Assigned task >> Where the records below reach the line containing "Image resolution: width=1151", start transcribing, and end with the line containing "Given: Open the orange hamburger menu", exactly and with nothing else added.
:: Source information ::
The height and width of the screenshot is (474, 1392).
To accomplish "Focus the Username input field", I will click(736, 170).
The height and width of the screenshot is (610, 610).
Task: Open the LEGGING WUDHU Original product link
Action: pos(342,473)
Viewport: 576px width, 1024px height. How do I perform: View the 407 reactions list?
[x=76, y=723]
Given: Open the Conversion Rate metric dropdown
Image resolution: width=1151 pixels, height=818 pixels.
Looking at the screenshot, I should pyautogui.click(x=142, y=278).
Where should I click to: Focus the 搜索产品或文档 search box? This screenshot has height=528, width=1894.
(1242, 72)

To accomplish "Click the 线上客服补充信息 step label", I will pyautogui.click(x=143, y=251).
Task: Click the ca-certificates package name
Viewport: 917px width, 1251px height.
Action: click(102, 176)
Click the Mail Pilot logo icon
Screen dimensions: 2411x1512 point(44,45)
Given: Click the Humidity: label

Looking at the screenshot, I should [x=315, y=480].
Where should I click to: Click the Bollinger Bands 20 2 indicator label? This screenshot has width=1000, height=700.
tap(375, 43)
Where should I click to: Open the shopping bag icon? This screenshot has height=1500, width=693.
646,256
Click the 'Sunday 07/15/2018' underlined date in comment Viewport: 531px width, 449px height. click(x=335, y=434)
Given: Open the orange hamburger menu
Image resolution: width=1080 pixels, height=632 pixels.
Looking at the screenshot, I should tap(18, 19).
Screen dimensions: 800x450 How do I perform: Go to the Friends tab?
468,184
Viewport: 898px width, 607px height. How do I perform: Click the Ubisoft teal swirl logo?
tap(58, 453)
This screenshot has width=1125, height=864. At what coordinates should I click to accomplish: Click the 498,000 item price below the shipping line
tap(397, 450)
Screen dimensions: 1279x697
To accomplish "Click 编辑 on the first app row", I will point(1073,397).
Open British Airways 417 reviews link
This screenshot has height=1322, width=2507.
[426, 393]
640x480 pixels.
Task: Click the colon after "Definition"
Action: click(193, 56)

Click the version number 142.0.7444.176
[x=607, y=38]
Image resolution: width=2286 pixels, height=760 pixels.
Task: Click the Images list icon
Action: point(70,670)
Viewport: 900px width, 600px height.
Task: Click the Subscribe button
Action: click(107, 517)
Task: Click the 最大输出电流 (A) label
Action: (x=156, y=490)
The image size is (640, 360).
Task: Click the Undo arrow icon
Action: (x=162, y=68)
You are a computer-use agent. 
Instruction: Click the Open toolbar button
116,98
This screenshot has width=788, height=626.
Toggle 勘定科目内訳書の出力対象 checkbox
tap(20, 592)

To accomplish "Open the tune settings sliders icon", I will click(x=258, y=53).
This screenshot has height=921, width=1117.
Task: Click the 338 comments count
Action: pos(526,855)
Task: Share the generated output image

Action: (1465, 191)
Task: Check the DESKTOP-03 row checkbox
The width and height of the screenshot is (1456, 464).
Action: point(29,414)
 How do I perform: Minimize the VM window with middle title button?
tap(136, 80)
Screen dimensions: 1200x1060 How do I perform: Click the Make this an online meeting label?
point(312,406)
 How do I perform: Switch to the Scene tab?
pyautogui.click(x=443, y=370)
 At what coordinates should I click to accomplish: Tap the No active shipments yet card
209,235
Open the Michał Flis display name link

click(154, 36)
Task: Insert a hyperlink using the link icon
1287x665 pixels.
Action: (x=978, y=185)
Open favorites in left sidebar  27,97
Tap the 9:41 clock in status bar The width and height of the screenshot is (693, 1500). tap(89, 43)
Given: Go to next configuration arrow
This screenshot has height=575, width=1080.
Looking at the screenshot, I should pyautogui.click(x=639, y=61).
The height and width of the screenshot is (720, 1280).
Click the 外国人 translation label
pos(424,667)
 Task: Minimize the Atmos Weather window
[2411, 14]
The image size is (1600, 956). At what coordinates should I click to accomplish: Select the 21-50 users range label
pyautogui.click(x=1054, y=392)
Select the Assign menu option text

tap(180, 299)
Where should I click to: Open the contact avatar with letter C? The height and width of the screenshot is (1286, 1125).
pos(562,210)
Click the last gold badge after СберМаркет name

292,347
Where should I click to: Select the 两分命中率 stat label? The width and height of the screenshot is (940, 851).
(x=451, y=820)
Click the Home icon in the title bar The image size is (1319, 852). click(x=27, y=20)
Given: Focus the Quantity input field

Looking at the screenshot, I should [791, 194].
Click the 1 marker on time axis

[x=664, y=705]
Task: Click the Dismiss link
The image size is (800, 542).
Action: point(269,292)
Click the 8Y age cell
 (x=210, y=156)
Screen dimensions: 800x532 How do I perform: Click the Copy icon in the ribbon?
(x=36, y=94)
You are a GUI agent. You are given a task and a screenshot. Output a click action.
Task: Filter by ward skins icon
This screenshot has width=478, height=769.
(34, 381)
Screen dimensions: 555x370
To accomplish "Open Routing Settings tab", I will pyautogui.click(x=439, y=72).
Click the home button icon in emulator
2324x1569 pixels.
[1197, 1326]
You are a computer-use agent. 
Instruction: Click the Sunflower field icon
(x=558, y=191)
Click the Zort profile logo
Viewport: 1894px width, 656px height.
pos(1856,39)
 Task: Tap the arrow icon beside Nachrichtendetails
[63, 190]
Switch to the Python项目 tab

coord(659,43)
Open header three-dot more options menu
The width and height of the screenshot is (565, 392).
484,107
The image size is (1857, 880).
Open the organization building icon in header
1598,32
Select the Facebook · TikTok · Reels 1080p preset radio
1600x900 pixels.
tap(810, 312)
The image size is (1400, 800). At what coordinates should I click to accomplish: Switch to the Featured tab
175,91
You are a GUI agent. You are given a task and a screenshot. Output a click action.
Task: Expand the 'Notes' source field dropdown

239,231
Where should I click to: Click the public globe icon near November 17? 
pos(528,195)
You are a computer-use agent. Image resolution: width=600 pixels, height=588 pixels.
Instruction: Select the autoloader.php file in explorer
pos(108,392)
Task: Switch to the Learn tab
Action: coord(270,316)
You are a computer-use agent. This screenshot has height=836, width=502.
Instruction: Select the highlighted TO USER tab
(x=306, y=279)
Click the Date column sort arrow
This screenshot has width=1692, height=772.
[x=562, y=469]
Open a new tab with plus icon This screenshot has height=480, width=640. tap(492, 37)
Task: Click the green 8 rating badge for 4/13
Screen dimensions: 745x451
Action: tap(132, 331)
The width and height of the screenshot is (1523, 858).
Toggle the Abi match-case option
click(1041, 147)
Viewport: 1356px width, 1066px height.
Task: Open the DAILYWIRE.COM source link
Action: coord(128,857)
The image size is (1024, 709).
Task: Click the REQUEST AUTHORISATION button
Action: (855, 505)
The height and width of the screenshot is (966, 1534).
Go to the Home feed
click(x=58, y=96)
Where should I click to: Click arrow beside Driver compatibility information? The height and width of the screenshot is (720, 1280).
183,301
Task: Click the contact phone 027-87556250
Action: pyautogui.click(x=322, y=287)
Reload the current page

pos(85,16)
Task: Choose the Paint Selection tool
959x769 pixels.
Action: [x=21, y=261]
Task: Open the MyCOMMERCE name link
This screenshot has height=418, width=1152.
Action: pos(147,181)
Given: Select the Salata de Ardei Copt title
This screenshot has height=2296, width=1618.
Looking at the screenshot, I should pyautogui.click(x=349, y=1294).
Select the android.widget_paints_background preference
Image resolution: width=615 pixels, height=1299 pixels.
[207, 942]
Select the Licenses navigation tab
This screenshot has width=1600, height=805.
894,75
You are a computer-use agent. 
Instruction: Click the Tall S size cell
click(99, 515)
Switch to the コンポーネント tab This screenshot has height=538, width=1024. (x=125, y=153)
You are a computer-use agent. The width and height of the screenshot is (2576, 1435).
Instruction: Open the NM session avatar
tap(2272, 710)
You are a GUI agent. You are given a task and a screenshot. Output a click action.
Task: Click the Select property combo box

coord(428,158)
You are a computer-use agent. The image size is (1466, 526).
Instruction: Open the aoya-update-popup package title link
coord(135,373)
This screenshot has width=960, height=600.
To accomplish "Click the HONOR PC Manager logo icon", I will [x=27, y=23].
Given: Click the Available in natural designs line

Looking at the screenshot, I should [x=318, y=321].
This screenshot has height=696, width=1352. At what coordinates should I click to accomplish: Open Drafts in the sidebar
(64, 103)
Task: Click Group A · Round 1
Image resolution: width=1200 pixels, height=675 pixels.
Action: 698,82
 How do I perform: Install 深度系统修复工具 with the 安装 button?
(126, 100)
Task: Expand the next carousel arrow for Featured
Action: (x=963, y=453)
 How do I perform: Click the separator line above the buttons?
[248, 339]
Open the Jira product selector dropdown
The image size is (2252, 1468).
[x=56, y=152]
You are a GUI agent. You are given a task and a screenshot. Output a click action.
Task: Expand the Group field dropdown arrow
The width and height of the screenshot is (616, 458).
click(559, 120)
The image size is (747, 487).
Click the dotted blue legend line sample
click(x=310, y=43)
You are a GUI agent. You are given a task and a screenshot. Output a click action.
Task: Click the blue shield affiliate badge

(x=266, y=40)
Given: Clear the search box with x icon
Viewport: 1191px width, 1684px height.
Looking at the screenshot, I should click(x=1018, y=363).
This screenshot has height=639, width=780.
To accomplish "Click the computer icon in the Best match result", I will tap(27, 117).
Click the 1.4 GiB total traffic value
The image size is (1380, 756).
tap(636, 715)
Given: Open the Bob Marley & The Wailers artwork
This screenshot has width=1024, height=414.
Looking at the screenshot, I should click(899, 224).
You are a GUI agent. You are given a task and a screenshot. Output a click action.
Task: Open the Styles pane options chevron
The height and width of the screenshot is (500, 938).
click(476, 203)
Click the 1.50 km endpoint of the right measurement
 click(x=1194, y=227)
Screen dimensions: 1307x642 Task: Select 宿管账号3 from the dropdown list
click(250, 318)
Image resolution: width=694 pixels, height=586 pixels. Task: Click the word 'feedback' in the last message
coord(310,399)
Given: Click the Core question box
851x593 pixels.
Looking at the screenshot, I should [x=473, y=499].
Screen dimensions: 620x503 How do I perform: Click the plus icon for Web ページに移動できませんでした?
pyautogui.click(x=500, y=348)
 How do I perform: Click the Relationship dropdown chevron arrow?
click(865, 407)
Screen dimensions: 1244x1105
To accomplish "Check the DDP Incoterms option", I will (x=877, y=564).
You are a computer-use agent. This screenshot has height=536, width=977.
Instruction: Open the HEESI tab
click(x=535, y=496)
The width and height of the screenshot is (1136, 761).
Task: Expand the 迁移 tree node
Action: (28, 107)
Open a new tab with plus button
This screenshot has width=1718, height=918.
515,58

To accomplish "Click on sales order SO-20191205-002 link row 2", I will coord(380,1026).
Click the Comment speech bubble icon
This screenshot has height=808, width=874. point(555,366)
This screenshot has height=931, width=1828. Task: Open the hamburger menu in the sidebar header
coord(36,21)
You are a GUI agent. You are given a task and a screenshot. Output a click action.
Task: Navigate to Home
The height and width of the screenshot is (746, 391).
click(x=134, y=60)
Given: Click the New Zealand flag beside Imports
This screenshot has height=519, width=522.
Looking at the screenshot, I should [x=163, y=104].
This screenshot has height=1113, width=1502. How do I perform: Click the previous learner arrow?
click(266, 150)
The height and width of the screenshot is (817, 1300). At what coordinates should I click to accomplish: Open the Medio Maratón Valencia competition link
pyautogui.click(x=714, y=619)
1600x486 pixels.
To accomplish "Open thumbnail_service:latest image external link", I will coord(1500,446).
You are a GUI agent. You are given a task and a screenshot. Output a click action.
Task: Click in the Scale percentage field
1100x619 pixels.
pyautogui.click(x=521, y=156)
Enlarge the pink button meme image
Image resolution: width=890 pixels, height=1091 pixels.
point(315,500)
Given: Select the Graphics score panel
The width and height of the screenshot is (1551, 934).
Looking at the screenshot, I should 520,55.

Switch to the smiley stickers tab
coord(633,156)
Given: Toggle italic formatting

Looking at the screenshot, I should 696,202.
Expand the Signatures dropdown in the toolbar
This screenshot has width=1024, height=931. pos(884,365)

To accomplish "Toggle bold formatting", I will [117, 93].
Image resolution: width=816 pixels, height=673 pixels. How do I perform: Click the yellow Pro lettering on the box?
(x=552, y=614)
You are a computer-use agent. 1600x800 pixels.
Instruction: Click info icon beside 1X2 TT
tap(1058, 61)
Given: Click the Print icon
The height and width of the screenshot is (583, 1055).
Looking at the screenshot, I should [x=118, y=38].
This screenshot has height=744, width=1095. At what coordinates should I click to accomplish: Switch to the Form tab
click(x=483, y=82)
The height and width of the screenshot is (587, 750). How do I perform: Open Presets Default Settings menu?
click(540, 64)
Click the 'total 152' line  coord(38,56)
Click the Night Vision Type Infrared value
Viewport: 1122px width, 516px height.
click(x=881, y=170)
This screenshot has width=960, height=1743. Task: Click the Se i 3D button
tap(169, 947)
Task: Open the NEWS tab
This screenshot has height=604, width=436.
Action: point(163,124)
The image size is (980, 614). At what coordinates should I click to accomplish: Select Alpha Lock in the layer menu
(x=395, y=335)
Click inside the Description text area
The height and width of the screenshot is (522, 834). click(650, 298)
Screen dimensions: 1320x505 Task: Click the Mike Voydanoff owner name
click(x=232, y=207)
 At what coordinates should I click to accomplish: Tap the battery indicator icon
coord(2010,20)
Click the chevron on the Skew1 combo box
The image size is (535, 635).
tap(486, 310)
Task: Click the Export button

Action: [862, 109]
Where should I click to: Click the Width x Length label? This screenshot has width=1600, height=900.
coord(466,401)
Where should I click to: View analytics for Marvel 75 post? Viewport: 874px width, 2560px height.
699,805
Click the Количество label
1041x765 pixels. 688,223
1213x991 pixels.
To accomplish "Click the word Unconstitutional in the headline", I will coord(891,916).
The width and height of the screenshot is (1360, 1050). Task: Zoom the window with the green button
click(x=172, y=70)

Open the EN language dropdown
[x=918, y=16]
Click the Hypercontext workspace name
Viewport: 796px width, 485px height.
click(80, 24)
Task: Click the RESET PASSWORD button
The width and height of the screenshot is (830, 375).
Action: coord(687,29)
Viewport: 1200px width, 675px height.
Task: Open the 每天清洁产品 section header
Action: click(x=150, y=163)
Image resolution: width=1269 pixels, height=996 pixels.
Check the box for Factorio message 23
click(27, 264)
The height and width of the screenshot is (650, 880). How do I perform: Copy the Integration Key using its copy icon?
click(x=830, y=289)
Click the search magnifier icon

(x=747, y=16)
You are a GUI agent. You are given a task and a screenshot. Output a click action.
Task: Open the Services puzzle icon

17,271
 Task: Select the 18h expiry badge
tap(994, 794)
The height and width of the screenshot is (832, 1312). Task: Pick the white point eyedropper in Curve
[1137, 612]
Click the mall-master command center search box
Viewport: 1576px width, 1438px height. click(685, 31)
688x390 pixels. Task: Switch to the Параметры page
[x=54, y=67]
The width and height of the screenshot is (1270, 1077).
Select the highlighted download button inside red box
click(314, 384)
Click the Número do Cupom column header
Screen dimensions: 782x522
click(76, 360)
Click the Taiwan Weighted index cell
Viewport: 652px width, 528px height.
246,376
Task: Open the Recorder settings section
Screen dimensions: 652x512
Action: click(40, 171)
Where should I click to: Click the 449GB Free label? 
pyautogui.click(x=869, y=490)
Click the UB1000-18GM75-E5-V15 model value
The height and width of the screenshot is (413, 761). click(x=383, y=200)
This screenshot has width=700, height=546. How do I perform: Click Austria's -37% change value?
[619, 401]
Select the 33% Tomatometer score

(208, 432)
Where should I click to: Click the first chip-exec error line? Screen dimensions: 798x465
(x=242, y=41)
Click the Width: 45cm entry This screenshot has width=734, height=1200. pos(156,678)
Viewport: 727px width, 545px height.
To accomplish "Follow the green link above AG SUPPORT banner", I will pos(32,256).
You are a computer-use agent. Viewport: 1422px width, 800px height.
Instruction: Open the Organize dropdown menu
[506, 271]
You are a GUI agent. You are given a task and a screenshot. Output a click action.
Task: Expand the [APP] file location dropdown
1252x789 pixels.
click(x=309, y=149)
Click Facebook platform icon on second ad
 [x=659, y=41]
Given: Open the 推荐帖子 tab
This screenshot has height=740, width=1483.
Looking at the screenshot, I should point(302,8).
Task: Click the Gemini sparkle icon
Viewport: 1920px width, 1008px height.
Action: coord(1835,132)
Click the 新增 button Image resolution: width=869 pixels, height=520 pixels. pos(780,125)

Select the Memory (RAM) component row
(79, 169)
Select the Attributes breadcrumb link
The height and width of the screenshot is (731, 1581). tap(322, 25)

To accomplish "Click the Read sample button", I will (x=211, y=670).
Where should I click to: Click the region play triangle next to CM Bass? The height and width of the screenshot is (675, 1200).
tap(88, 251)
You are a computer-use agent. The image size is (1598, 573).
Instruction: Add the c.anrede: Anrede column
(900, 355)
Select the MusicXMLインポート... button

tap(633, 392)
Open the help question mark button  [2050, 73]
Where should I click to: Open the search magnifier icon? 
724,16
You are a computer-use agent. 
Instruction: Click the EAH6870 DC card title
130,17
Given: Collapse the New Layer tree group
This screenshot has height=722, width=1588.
:::
Answer to the problem >>
Image resolution: width=1151 pixels, height=818 pixels.
Looking at the screenshot, I should pyautogui.click(x=142, y=278).
Where should I click to: Focus the 搜索产品或文档 search box? This screenshot has height=528, width=1894.
(1242, 72)

To accomplish "Click the 线上客服补充信息 step label", I will pyautogui.click(x=143, y=251).
Task: Click the ca-certificates package name
Viewport: 917px width, 1251px height.
Action: click(102, 176)
Click the Mail Pilot logo icon
Screen dimensions: 2411x1512 point(44,45)
Given: Click the Humidity: label

Looking at the screenshot, I should [x=315, y=480].
Where should I click to: Click the Bollinger Bands 20 2 indicator label? This screenshot has width=1000, height=700.
tap(375, 43)
Where should I click to: Open the shopping bag icon? This screenshot has height=1500, width=693.
646,256
Click the 'Sunday 07/15/2018' underlined date in comment Viewport: 531px width, 449px height. click(x=335, y=434)
Given: Open the orange hamburger menu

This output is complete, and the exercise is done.